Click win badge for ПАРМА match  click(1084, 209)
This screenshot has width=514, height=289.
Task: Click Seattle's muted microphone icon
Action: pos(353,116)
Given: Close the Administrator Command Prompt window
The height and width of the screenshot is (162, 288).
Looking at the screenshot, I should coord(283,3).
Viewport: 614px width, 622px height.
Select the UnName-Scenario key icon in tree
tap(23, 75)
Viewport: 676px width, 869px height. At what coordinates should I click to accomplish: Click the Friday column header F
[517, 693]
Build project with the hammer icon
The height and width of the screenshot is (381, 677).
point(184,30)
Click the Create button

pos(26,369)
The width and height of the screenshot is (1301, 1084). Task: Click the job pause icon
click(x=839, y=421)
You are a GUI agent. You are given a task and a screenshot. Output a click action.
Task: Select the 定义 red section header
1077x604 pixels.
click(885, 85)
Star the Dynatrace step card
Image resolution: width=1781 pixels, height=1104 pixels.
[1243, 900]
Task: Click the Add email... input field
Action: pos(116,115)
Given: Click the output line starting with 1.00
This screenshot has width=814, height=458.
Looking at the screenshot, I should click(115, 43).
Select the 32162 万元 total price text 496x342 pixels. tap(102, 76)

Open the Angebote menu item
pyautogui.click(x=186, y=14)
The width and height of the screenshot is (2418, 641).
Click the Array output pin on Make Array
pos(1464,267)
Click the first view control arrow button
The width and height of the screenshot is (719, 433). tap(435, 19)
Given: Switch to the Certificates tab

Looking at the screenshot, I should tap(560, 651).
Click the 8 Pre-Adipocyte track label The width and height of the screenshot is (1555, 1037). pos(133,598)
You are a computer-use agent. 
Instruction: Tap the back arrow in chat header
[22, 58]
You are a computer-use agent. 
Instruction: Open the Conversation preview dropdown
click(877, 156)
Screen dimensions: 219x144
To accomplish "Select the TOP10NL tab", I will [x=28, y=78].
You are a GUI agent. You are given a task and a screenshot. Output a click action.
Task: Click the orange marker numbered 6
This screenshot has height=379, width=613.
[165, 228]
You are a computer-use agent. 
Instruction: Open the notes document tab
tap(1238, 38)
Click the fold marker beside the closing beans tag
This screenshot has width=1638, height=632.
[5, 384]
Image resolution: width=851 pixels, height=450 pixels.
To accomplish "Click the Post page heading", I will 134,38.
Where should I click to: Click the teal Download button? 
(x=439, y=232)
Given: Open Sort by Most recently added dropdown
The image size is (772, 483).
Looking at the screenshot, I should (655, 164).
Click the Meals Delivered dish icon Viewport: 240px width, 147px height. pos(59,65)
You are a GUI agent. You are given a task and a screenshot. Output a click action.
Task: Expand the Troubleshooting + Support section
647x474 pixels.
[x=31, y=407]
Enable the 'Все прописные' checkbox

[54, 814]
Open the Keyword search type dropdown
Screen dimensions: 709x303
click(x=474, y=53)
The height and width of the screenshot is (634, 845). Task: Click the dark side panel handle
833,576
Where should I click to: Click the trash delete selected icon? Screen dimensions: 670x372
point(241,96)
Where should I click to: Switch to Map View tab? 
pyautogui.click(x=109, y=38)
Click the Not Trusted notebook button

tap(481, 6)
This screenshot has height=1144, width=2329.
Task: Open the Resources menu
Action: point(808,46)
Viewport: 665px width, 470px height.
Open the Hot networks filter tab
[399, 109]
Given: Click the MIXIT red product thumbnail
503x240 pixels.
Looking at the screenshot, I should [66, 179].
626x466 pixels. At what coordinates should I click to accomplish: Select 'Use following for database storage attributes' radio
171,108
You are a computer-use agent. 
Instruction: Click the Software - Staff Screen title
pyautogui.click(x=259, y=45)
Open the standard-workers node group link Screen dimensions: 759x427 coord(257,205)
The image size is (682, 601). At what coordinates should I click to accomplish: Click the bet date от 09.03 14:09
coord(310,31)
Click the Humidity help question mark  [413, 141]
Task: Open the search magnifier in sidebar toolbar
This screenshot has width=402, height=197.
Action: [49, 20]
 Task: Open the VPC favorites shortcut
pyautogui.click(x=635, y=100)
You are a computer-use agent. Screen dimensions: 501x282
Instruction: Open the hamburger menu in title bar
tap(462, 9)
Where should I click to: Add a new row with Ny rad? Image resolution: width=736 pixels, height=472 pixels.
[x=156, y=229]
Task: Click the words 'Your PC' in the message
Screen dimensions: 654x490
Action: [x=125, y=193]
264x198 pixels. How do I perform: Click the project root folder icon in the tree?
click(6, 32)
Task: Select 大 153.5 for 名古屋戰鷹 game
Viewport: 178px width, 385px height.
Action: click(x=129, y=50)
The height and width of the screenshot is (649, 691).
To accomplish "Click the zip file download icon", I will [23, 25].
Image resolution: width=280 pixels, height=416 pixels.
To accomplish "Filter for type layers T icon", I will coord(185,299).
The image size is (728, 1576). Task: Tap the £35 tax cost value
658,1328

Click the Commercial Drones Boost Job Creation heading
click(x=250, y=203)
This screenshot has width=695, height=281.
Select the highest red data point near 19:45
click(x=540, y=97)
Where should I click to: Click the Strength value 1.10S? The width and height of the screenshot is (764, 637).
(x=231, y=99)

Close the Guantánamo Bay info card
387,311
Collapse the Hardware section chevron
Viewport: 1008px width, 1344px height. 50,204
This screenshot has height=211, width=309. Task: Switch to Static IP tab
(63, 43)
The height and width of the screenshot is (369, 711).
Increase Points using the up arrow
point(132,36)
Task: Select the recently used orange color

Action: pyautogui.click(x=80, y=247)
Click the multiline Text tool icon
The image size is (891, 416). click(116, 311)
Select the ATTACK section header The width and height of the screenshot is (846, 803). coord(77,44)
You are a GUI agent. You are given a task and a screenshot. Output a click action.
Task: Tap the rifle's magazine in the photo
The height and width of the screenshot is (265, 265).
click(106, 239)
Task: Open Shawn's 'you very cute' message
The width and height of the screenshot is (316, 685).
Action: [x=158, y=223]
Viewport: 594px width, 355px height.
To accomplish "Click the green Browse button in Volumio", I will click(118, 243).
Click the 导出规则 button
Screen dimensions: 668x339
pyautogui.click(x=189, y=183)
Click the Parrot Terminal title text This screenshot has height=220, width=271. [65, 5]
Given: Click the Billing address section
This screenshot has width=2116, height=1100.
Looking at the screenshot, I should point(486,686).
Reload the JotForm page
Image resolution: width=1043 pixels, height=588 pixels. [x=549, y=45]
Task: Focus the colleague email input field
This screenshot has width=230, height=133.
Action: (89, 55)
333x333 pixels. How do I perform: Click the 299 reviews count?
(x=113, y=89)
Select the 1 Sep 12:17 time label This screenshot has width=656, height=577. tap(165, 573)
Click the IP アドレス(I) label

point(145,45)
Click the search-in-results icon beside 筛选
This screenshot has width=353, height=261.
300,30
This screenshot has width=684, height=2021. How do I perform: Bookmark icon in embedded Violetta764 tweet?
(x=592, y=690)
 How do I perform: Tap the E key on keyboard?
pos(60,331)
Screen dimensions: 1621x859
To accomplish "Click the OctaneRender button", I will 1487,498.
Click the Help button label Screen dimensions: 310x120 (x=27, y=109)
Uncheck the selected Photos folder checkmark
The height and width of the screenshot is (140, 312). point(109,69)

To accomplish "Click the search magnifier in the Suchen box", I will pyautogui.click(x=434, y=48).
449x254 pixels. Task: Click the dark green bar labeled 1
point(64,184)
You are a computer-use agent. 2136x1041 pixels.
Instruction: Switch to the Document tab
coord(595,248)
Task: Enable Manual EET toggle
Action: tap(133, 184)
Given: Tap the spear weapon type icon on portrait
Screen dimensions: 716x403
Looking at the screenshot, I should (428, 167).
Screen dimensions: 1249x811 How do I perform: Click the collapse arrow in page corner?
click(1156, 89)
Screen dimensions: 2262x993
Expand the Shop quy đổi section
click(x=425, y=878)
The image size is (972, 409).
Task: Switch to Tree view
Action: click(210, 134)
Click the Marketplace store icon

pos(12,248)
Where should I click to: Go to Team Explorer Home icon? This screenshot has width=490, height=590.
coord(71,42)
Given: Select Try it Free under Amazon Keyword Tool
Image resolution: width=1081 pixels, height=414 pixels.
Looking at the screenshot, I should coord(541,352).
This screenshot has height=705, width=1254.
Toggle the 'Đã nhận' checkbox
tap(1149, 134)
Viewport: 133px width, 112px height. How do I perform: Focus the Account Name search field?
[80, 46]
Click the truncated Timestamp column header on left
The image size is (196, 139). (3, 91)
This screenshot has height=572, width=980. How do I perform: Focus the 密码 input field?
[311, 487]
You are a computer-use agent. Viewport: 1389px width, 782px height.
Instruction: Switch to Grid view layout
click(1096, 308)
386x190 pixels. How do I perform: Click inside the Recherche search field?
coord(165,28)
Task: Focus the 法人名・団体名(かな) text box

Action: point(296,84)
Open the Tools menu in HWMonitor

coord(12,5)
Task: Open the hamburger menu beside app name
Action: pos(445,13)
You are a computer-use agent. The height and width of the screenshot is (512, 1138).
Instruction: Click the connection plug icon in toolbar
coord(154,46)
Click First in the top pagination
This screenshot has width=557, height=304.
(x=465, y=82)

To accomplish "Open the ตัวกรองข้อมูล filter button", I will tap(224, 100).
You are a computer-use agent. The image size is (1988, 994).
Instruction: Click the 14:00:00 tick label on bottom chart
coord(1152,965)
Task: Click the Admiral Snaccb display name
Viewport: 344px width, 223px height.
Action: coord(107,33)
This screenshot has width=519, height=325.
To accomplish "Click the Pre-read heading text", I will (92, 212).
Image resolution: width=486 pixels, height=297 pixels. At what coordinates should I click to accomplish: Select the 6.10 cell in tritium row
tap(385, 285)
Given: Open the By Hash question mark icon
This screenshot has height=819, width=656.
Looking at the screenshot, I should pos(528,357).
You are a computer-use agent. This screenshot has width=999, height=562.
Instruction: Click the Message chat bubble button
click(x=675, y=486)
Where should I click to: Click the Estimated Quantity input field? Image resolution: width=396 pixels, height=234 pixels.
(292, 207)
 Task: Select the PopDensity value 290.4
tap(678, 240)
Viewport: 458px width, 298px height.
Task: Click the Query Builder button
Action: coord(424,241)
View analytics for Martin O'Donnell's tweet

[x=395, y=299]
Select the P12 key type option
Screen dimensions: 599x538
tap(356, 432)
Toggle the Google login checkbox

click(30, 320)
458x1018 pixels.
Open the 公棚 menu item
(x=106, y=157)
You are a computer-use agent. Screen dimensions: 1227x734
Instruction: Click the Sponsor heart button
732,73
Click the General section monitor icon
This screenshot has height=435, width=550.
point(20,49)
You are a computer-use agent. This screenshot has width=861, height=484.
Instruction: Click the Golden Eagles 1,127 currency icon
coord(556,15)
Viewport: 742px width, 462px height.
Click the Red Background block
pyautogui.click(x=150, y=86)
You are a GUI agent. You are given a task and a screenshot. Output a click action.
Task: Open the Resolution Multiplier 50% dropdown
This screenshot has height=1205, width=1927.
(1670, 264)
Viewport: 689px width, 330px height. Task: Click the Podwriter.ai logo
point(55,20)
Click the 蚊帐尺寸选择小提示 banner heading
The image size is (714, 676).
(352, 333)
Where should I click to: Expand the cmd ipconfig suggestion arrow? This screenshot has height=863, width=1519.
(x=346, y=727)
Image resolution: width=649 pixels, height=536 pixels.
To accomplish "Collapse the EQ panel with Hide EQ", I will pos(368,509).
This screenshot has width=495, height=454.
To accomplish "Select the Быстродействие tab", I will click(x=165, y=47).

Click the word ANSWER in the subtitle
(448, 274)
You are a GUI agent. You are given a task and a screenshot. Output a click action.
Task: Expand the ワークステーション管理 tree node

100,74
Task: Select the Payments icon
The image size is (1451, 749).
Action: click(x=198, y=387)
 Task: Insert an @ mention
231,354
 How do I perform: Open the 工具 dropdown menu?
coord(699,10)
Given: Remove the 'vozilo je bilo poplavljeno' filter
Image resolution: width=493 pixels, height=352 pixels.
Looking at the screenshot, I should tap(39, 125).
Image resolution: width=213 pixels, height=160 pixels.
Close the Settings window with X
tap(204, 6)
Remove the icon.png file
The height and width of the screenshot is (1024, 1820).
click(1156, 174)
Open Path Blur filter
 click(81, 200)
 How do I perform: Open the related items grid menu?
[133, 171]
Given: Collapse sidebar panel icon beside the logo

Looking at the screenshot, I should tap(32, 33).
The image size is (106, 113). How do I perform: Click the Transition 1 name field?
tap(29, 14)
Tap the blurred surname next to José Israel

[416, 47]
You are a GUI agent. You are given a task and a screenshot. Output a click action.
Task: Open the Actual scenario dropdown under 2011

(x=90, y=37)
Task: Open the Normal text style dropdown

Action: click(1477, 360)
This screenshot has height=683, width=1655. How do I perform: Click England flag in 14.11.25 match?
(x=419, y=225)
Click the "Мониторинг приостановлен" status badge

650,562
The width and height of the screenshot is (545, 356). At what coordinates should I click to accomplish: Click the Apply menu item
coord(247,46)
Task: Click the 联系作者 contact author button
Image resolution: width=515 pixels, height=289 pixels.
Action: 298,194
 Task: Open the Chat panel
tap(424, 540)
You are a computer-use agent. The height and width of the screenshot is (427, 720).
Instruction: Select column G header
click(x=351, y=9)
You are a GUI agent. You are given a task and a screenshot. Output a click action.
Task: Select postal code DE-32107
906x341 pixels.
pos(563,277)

--

▶ [Task details] Please copy out the items exactly, everything from the line containing "Task: Click the words" down to the line containing "Select the ATTACK", both included.

▶ [The completed task]
Task: Click the words 'Your PC' in the message
Screen dimensions: 654x490
Action: [x=125, y=193]
264x198 pixels. How do I perform: Click the project root folder icon in the tree?
click(6, 32)
Task: Select 大 153.5 for 名古屋戰鷹 game
Viewport: 178px width, 385px height.
Action: click(x=129, y=50)
The height and width of the screenshot is (649, 691).
To accomplish "Click the zip file download icon", I will [23, 25].
Image resolution: width=280 pixels, height=416 pixels.
To accomplish "Filter for type layers T icon", I will coord(185,299).
The image size is (728, 1576). Task: Tap the £35 tax cost value
658,1328

Click the Commercial Drones Boost Job Creation heading
click(x=250, y=203)
This screenshot has width=695, height=281.
Select the highest red data point near 19:45
click(x=540, y=97)
Where should I click to: Click the Strength value 1.10S? The width and height of the screenshot is (764, 637).
(x=231, y=99)

Close the Guantánamo Bay info card
387,311
Collapse the Hardware section chevron
Viewport: 1008px width, 1344px height. 50,204
This screenshot has height=211, width=309. Task: Switch to Static IP tab
(63, 43)
The height and width of the screenshot is (369, 711).
Increase Points using the up arrow
point(132,36)
Task: Select the recently used orange color

Action: pyautogui.click(x=80, y=247)
Click the multiline Text tool icon
The image size is (891, 416). click(116, 311)
Select the ATTACK section header The width and height of the screenshot is (846, 803). coord(77,44)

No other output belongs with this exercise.